The recently released budget for Salt Lake County proposes a 17.5 percent property tax increase, causing some people and institutions to cry foul. The Utah Taxpayers Association and the Deseret News Editorial Board have questioned the timing of the announcement so close after the election, suggesting it was timed to impact the county's proposed park bond and to help Mayor-elect Ben McAdams win the election.

But the timing issue is a red herring as it ignores the public's right to a substantive consideration of the specifics of the budget. In fact, the proposed budget and accompanying tax increase are a great example of effective government in action. Voters have twice elected fiscally-conservative Democrat Peter Corroon, and now McAdams, to the county mayor's office. They have similarly elected a majority of fiscally-conservative, moderate Republicans to the County Council. This is divided government. This is balance.

But such political balance is anathema and unrecognizable to the Utah Taxpayers Association. They prefer a Grover Norquist-type "no tax increases ever" approach, with a supermajority, one-party Legislature and executive branch that gives us such things as HB477 and abstinence-only sex education. However, recent statements confirm that, at the county level, cooler heads prevail.

In an interview with KCPW, Republican Councilman David Wilde said the budget deserves dispassionate consideration. "I think it is something to seriously be considered," said Wilde. "Overall I think the budget he presented was good."

Councilman Wilde's approach is a fair assessment of the issue and recognizes the difficulty many counties, cities and townships have faced during the recession. A cursory look in the newspaper over the last year and a half shows local governments finding it harder and harder to make cuts and maintain services. The ill-managed UTOPIA is draining the coffers of many municipal budgets, while essential services like public safety and infrastructure maintenance are in desperate need of funding.

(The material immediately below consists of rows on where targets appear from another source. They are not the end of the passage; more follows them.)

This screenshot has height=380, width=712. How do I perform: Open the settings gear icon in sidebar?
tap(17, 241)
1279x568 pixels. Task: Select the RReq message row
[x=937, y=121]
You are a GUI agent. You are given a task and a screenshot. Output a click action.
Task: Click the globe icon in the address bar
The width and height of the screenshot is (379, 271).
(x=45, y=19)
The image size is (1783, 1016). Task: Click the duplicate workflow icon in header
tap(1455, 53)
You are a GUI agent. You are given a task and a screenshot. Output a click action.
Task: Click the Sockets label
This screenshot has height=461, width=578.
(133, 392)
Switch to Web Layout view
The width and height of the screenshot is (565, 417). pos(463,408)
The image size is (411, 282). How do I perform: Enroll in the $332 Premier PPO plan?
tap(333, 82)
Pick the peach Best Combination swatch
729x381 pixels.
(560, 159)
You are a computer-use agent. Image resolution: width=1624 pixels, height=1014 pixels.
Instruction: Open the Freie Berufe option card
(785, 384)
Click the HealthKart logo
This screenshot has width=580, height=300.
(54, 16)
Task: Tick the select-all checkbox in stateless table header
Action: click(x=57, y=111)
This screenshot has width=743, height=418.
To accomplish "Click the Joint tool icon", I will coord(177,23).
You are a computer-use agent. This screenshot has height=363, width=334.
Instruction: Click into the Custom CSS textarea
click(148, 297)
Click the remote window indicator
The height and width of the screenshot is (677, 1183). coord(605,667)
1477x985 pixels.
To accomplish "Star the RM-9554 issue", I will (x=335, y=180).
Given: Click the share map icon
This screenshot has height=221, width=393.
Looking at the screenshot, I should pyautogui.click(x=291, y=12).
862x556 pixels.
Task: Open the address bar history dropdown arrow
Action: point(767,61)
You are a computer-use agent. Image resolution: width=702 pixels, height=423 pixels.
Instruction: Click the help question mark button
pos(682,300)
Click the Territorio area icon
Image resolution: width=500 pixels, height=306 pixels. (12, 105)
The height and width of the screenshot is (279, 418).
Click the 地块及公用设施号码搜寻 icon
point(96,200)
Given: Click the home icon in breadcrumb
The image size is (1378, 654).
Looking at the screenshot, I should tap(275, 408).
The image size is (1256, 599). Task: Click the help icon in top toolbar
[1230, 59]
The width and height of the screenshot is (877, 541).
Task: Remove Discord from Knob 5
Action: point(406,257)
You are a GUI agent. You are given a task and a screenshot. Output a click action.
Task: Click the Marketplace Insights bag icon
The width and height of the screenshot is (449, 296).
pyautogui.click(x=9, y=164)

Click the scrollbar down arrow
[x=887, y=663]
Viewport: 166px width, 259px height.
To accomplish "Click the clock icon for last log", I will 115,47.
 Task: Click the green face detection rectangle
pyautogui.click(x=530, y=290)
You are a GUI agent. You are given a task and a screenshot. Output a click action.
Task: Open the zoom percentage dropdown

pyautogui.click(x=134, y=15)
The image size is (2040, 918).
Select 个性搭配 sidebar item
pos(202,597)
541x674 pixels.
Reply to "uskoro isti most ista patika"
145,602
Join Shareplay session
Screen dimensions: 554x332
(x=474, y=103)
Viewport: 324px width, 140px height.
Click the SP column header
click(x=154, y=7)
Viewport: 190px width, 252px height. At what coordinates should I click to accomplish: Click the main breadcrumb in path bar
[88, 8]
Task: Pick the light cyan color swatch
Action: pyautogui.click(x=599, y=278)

Cities like Orem and Highland have raised taxes, after years and years of budget cuts, in a forced reckoning with the realities of funding local governments.

In Salt Lake County there hasn't been a property tax increase since 2000, during which time county government has become more streamlined, even while the demand for services like parks, recreation centers and adequate public safety protections have increased dramatically.

At some point, a growth in population and a deflated purchasing power will coalesce into a need for more revenue.

In fact, adjusted for inflation, taxpayers are paying less in taxes than they were 10 years ago. If a Salt Lake County resident paid $100 in 2000, the last time the county raised taxes, in order to keep pace with inflation that same resident would now need to pay $134. That means that, with the 17 percent increase, property tax now is still less than the value of the property tax paid 12 years ago. The property tax increase would need to be more than 34 percent just to outpace inflation. In other words, the new budget isn't just flat, it's lower than flat and dangerously close to austerity levels.

The ABU Education Fund, an affiliate of Alliance for a Better UTAH, has launched a website at http://www.UtahTaxFacts.org to allow Utahns to follow along.

We need an honest, balanced discussion between the mayor's office and the County Council that serves the needs of their constituents, rather than the noise of the unelected Utah Taxpayers Association.

If Salt Lake County is going to continue to provide the level of services demanded by its residents, then a balanced approach to budgeting, like that recently proposed by the Salt Lake County mayor's office, is the most responsible approach.

Maryann Martindale is executive director of the Alliance for a Better UTAH.